Answer: The limit does not exist. Explain
This is a question about **understanding limits and how absolute values can make functions behave differently when approached from different directions.** The solving step is:

Hey friend! Let's figure out why this limit doesn't exist, even though the problem says the left and right limits do exist!

First, let's look at the function: $$f(x)=\frac{x^{2}-x}{\sqrt{(x-1)^{2}}}$$

1. **Simplify the bottom part:** This is the trickiest part! Remember that when you take the square root of something squared, like $$\sqrt{A^2}$$, it's actually the same as the absolute value of A, or $$|A|$$. So, $$\sqrt{(x-1)^{2}}$$ is really just $$|x-1|$$. That's super important!
Now our function looks like: $$f(x) = \frac{x^{2}-x}{|x-1|}$$

2. **Simplify the top part:** We can factor out an 'x' from the top: $$x^2 - x = x(x-1)$$.
So, our function becomes: $$f(x) = \frac{x(x-1)}{|x-1|}$$

3. **Check what happens when we get super close to 1 from the left side (this is called the "left-hand limit"):**
When 'x' is just a tiny bit *less* than 1 (like 0.9, 0.99, or 0.999), then $$(x-1)$$ will be a negative number.
Since $$(x-1)$$ is negative, its absolute value, $$|x-1|$$, needs to be made positive. We do this by putting a minus sign in front of it: $$|x-1| = -(x-1)$$.
So, as x approaches 1 from the left, our function becomes:
$$f(x) = \frac{x(x-1)}{-(x-1)}$$
Since 'x' is *not exactly* 1 (it's just super close), we can cancel out the $$(x-1)$$ parts from the top and bottom.
$$f(x) = -x$$
Now, if we imagine 'x' reaching 1, we get: $$-1$$.
So, the left-hand limit is $$-1$$. It exists!

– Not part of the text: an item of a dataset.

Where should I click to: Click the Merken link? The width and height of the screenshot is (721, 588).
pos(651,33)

4. **Check what happens when we get super close to 1 from the right side (this is called the "right-hand limit"):**
When 'x' is just a tiny bit *more* than 1 (like 1.1, 1.01, or 1.001), then $$(x-1)$$ will be a positive number.
Since $$(x-1)$$ is positive, its absolute value, $$|x-1|$$, is just $$(x-1)$$.
So, as x approaches 1 from the right, our function becomes:
$$f(x) = \frac{x(x-1)}{(x-1)}$$
Again, we can cancel out the $$(x-1)$$ parts.
$$f(x) = x$$
Now, if we imagine 'x' reaching 1, we get: $$1$$.
So, the right-hand limit is $$1$$. It also exists!

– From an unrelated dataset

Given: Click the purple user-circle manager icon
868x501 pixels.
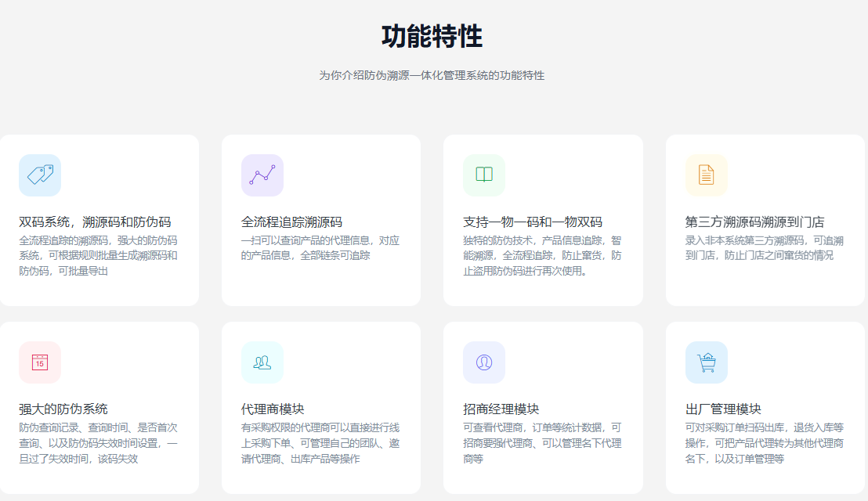Looking at the screenshot, I should (484, 362).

5. **Why the overall limit doesn't exist:**
For a limit to *truly* exist at a specific spot (like $$x=1$$ here), the function has to be heading towards the *exact same number* whether you come from the left side or the right side. It's like two friends walking towards a meeting point: they have to meet at the same spot!
In our problem, the left-hand limit is $$-1$$, and the right-hand limit is $$1$$.
Since $$-1$$ is not equal to $$1$$, the function is heading to two different numbers depending on which way you approach $$x=1$$! Because they don't meet at the same value, the overall limit at $$x=1$$ does not exist.